Aim of the exercise:
Copy all of the data below exactly as it is given.

Material provided:

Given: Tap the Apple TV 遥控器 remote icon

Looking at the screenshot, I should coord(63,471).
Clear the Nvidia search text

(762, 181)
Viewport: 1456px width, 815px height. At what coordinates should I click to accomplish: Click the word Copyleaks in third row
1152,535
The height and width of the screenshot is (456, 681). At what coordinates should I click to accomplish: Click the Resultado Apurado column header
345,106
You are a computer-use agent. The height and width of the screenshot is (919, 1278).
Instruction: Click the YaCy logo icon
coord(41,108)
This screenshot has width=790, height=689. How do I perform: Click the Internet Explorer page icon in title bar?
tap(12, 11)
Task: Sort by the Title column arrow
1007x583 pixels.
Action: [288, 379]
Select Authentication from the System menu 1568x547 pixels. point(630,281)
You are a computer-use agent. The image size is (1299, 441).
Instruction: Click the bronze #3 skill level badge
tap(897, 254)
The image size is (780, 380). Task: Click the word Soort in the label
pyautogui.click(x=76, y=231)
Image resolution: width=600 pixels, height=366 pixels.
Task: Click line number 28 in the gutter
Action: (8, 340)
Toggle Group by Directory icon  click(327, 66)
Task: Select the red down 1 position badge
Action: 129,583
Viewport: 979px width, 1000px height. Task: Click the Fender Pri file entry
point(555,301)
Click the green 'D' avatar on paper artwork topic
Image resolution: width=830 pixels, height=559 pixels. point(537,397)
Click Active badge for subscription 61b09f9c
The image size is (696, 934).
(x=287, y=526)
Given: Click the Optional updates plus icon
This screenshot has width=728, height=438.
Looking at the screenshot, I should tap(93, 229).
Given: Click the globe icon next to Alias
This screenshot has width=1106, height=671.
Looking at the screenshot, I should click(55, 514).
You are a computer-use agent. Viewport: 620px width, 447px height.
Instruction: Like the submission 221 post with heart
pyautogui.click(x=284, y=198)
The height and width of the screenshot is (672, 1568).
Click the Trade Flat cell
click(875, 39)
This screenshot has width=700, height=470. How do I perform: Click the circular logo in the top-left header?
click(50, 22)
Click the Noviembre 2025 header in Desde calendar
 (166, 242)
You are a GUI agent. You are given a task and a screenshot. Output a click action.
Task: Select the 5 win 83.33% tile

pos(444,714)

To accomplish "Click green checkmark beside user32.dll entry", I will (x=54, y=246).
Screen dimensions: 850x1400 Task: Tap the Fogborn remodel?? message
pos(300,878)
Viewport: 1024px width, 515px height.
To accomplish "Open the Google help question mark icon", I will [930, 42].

Finished task:
Given: Tap the Apple TV 遥控器 remote icon

Looking at the screenshot, I should coord(63,471).
Clear the Nvidia search text

(762, 181)
Viewport: 1456px width, 815px height. At what coordinates should I click to accomplish: Click the word Copyleaks in third row
1152,535
The height and width of the screenshot is (456, 681). At what coordinates should I click to accomplish: Click the Resultado Apurado column header
345,106
You are a computer-use agent. The height and width of the screenshot is (919, 1278).
Instruction: Click the YaCy logo icon
coord(41,108)
This screenshot has width=790, height=689. How do I perform: Click the Internet Explorer page icon in title bar?
tap(12, 11)
Task: Sort by the Title column arrow
1007x583 pixels.
Action: [288, 379]
Select Authentication from the System menu 1568x547 pixels. point(630,281)
You are a computer-use agent. The image size is (1299, 441).
Instruction: Click the bronze #3 skill level badge
tap(897, 254)
The image size is (780, 380). Task: Click the word Soort in the label
pyautogui.click(x=76, y=231)
Image resolution: width=600 pixels, height=366 pixels.
Task: Click line number 28 in the gutter
Action: (8, 340)
Toggle Group by Directory icon  click(327, 66)
Task: Select the red down 1 position badge
Action: 129,583
Viewport: 979px width, 1000px height. Task: Click the Fender Pri file entry
point(555,301)
Click the green 'D' avatar on paper artwork topic
Image resolution: width=830 pixels, height=559 pixels. point(537,397)
Click Active badge for subscription 61b09f9c
The image size is (696, 934).
(x=287, y=526)
Given: Click the Optional updates plus icon
This screenshot has width=728, height=438.
Looking at the screenshot, I should tap(93, 229).
Given: Click the globe icon next to Alias
This screenshot has width=1106, height=671.
Looking at the screenshot, I should click(55, 514).
You are a computer-use agent. Viewport: 620px width, 447px height.
Instruction: Like the submission 221 post with heart
pyautogui.click(x=284, y=198)
The height and width of the screenshot is (672, 1568).
Click the Trade Flat cell
click(875, 39)
This screenshot has width=700, height=470. How do I perform: Click the circular logo in the top-left header?
click(50, 22)
Click the Noviembre 2025 header in Desde calendar
 (166, 242)
You are a GUI agent. You are given a task and a screenshot. Output a click action.
Task: Select the 5 win 83.33% tile

pos(444,714)

To accomplish "Click green checkmark beside user32.dll entry", I will (x=54, y=246).
Screen dimensions: 850x1400 Task: Tap the Fogborn remodel?? message
pos(300,878)
Viewport: 1024px width, 515px height.
To accomplish "Open the Google help question mark icon", I will [930, 42].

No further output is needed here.